Time to work on Stream.
Time to work on Stream.
Someone must’ve mentioned Stream yesterday? 😀
I had 130 downloads, which is a good day for it!
Thank you to whoever mentioned it! 🙏🏼
Sitting at Grit — my favorite coffee shop — sipping my mocha trying to decide what to work on.
Stream for Mac, Stream for iOS, or Thunder Chicken?
It should be Stream for Mac. I haven’t worked on it in a while because I’ve been working on Thunder Chicken.
I’ve thought about doing a German localization for Stream.
Adding a right mouse action menu to the Mac version of Stream, and whatever else I can complete.
What about having Claude create an NSCellView for me that sizes properly when the column it’s in resizes. I could never get this working properly but did it in SwiftUI rather quickly.
How about completing the first full implementation of a network client for Thunder Chicken? Get posts, create posts, update post, delete posts, etc. I have an abstraction so I can support multiple blogging platforms.
Oh, I forgot about Arrgly.

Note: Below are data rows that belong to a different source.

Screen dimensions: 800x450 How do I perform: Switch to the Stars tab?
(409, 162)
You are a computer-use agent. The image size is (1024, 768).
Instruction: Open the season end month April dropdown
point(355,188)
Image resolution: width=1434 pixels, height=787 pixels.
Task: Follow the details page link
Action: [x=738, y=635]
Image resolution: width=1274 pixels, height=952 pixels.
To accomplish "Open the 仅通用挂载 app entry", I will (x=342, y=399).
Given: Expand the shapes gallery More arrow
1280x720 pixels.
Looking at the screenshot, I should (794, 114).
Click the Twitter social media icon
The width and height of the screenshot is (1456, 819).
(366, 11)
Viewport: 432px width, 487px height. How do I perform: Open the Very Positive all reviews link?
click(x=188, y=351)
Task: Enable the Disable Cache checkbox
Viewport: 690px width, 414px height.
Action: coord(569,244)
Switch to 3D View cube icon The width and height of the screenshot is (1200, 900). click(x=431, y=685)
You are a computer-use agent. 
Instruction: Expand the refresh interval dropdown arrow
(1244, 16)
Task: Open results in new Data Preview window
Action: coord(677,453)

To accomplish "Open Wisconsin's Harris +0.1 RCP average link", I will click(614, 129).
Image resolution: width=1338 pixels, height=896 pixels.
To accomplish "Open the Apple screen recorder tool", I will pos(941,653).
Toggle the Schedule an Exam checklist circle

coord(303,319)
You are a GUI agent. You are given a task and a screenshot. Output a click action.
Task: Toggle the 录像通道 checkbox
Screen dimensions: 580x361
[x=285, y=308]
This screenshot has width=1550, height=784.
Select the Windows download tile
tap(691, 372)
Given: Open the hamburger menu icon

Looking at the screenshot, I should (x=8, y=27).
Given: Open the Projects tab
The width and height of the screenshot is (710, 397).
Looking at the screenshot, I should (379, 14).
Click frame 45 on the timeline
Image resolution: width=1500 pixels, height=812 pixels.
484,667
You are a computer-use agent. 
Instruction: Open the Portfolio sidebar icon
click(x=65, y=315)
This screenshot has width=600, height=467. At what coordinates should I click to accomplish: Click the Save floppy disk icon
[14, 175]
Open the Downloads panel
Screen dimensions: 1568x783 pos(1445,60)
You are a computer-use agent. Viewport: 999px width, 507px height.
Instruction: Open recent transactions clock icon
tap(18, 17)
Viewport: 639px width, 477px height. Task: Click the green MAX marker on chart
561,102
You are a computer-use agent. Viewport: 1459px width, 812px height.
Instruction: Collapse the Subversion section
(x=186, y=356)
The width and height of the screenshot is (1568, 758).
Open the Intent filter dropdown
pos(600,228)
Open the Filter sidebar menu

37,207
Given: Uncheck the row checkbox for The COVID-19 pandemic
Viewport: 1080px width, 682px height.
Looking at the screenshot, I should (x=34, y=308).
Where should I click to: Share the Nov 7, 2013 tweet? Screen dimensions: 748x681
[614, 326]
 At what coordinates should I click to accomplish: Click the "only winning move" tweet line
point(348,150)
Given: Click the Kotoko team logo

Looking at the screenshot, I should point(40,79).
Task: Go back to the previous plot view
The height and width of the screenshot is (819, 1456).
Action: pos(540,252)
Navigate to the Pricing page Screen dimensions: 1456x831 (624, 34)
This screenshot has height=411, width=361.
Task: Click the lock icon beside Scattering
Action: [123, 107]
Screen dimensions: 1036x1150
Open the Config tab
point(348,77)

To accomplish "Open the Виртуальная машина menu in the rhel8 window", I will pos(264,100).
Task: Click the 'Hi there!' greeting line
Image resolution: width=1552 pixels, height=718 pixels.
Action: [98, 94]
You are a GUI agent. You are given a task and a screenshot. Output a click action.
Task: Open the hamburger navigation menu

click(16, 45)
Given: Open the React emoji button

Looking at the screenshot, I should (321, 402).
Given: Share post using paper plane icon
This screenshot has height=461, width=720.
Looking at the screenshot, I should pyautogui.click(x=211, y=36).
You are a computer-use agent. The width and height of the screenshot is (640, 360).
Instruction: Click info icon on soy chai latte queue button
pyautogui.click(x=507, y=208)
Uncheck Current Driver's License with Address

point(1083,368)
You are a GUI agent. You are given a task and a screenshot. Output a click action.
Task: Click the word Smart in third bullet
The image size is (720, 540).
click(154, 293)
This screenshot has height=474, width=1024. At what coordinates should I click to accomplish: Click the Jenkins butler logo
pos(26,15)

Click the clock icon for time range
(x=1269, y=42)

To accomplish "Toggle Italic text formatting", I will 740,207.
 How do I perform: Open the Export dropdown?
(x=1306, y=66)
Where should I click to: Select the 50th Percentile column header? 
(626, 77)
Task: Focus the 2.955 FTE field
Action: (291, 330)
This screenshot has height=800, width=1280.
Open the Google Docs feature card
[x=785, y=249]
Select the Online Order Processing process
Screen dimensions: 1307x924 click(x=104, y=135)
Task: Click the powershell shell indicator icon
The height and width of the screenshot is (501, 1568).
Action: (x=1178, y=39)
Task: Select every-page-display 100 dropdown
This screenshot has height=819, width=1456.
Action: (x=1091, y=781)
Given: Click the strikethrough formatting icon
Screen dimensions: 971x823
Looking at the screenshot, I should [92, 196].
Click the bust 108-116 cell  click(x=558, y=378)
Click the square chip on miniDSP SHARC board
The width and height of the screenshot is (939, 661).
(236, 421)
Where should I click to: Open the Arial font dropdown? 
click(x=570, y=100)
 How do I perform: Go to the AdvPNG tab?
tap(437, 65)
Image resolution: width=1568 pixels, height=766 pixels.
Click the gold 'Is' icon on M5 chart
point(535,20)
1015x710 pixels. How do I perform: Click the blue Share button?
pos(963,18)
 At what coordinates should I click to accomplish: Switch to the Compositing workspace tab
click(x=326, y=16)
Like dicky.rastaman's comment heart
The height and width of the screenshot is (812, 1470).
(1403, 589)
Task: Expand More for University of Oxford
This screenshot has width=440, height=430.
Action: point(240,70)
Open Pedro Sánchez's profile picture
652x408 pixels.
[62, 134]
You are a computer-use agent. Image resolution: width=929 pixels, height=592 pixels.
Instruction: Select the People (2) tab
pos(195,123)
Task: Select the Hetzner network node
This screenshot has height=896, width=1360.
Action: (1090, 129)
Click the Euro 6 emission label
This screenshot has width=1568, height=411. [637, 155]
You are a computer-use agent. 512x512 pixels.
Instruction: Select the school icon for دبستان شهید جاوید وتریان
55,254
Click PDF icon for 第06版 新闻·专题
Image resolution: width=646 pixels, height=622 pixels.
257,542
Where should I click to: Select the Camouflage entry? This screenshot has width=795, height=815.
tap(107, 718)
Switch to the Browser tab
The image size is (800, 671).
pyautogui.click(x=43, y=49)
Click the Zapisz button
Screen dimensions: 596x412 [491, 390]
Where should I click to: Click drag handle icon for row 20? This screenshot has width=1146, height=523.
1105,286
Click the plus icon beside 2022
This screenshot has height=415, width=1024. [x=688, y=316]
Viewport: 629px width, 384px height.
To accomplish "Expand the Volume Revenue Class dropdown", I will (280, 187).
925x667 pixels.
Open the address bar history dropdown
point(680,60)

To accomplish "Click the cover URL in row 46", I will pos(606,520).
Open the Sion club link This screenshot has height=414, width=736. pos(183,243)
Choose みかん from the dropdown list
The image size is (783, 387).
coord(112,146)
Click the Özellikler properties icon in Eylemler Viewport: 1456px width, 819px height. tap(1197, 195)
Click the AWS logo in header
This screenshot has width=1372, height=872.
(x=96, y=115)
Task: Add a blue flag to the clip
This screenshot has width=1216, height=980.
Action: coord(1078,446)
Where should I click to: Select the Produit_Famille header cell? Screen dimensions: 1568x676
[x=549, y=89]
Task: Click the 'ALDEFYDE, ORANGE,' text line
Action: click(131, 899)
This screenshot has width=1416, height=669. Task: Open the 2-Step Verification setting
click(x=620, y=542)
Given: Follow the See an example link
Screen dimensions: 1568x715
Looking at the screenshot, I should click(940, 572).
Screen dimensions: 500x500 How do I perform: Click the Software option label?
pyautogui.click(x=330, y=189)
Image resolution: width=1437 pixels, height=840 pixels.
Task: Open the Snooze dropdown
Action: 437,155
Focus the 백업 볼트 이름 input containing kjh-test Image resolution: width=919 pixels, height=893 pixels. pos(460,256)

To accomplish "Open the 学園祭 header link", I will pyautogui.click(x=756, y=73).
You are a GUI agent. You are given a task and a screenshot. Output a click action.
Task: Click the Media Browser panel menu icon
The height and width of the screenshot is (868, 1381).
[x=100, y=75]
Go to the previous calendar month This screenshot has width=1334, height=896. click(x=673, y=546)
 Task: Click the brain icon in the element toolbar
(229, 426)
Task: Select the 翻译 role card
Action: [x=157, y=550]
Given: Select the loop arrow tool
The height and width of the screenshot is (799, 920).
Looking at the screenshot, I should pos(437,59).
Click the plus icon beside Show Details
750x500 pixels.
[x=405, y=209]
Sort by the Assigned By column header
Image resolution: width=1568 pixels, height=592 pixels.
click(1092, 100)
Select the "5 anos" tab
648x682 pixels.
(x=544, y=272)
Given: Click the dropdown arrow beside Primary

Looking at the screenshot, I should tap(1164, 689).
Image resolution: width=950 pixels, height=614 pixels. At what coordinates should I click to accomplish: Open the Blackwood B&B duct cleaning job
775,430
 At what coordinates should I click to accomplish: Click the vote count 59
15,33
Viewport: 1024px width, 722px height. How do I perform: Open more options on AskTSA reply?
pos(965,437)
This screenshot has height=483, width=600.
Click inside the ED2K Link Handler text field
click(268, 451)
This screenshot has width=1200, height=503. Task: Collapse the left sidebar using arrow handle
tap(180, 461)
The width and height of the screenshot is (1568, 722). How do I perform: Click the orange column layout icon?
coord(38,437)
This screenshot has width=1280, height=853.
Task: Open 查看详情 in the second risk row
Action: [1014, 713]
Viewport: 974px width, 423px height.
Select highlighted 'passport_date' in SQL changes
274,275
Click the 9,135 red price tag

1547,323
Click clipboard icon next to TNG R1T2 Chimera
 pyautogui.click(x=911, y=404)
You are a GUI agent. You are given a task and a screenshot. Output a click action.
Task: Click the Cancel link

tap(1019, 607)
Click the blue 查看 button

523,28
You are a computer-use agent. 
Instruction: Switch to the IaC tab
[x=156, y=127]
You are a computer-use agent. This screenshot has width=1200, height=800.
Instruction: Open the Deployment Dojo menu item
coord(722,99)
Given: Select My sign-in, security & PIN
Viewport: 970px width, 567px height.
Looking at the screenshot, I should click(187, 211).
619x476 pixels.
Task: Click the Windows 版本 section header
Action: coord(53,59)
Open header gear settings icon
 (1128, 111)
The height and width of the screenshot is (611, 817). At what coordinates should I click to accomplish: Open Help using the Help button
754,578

It’s my link shortener that uses YOURLS for its backend. I have a new SwiftUI version of it I need to finish off, just because.
Decisions, decisions.
I decided to go with working on Stream for Mac today.
The feed item cell has been a complete mess for years, yes, you read that right. It’s been a complete wreck for years now. I kept on insisting I do all the work using AppKit.
Today that changed. I needed to make progress and even though my SwiftUI experience is very limited I was able to get the general layout working the way I’d like it. It’s not complete by any means but each UI element is displaying in the place I want it to (mostly) and the cell resizes properly, oh, and the date label/text remains pinned to the right side of the cell. That was a big issue with my AppKit NIB attempt.
Polish, polish, polish is the next course of business with the new cell. It needs spacing updates, text size fixes, color changes, highlighting support, keyboard support, so many things. But, now that it lays out the way I want I can move forward.
This is the first SwiftUI code introduced to the Stream codebase, which began life in 2018.